__WORK INSTRUCTIONS__:
Take the entries that follow and return exactly the lines from the one holding "Expand the fin_impl" through the one holding "Given: Open the Amazon EventBridge shortcut", both included. Nothing else is needed.

__DATA SUPPLIED__:
★ ★ ★ ★ ★ ★ ★
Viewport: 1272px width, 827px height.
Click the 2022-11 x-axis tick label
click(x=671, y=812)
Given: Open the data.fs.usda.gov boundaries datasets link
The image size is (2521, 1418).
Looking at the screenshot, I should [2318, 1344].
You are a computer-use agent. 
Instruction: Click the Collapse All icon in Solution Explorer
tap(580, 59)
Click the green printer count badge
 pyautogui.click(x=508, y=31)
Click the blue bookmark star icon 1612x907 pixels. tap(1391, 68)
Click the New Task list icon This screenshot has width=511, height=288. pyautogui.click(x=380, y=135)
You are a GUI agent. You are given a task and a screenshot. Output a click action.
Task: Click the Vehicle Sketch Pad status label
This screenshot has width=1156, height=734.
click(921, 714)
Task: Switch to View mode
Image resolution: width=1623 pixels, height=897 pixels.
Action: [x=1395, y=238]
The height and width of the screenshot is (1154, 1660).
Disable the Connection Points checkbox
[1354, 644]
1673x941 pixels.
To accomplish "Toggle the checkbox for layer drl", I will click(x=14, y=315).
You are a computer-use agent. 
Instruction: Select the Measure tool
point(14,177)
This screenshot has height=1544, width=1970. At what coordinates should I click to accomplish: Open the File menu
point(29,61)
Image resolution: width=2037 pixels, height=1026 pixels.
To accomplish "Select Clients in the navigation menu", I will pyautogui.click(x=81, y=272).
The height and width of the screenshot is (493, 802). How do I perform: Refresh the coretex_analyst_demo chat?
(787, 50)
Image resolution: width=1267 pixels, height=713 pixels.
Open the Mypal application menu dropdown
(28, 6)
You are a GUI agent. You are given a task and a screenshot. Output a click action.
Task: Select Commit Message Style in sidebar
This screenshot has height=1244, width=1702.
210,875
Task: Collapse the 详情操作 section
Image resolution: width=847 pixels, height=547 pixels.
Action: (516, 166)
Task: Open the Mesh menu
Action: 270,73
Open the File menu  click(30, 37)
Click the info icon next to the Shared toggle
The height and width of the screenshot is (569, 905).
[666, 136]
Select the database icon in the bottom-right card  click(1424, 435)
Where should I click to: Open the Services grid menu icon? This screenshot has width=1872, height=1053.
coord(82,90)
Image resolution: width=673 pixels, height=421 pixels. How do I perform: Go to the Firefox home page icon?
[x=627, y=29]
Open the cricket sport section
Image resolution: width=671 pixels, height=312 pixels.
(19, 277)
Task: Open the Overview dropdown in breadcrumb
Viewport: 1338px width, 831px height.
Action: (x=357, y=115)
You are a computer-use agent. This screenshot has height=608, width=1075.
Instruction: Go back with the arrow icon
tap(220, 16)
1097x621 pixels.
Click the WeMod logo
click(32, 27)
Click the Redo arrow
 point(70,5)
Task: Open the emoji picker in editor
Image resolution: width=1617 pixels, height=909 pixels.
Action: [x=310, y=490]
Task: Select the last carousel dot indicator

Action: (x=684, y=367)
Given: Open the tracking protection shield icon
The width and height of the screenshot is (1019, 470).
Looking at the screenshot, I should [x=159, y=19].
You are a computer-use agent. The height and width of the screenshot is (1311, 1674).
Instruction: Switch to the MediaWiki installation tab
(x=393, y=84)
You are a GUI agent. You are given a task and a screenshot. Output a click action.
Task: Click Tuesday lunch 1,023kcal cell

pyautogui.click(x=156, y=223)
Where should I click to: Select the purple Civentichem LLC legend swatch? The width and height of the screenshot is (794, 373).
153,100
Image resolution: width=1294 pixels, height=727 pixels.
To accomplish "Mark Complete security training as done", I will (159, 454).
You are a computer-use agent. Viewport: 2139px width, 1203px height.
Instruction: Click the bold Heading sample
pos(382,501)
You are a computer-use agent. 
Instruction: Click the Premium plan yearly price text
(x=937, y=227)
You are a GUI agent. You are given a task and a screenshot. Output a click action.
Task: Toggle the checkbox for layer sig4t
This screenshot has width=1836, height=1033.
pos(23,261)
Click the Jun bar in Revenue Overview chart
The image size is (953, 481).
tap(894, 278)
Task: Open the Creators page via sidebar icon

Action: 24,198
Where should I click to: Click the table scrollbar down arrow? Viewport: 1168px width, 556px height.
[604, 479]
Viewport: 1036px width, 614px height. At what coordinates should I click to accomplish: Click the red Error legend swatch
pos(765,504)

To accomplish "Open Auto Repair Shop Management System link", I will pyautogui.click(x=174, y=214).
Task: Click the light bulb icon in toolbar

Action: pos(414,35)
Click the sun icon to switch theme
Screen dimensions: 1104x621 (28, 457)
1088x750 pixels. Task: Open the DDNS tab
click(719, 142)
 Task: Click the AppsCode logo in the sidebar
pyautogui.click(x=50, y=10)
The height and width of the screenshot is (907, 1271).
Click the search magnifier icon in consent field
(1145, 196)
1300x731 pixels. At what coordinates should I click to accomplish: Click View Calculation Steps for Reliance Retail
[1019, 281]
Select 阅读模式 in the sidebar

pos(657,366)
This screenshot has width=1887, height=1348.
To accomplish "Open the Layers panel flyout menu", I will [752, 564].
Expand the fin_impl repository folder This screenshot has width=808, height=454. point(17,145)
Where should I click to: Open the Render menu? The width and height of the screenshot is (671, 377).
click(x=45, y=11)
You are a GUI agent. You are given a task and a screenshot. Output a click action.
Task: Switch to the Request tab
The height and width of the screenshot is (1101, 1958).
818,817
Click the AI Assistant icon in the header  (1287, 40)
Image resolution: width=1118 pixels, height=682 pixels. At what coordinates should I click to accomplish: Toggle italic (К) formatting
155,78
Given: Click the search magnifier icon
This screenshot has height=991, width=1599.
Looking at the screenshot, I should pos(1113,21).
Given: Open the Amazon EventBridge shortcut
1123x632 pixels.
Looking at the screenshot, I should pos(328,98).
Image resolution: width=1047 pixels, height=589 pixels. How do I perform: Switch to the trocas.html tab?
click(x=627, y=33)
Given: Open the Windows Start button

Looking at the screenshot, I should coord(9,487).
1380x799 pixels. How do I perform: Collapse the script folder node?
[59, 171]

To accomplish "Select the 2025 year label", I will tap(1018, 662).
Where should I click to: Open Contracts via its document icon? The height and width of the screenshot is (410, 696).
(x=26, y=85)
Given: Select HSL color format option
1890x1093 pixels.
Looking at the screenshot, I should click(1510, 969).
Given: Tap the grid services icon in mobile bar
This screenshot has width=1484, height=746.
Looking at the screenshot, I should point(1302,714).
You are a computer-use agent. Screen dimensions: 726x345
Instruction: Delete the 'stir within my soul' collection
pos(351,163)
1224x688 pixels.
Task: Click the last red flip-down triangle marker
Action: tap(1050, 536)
★ ★ ★ ★ ★ ★ ★
__ANSWER FOR THIS EXERCISE__:
Expand the fin_impl repository folder This screenshot has width=808, height=454. point(17,145)
Where should I click to: Open the Render menu? The width and height of the screenshot is (671, 377).
click(x=45, y=11)
You are a GUI agent. You are given a task and a screenshot. Output a click action.
Task: Switch to the Request tab
The height and width of the screenshot is (1101, 1958).
818,817
Click the AI Assistant icon in the header  (1287, 40)
Image resolution: width=1118 pixels, height=682 pixels. At what coordinates should I click to accomplish: Toggle italic (К) formatting
155,78
Given: Click the search magnifier icon
This screenshot has height=991, width=1599.
Looking at the screenshot, I should pos(1113,21).
Given: Open the Amazon EventBridge shortcut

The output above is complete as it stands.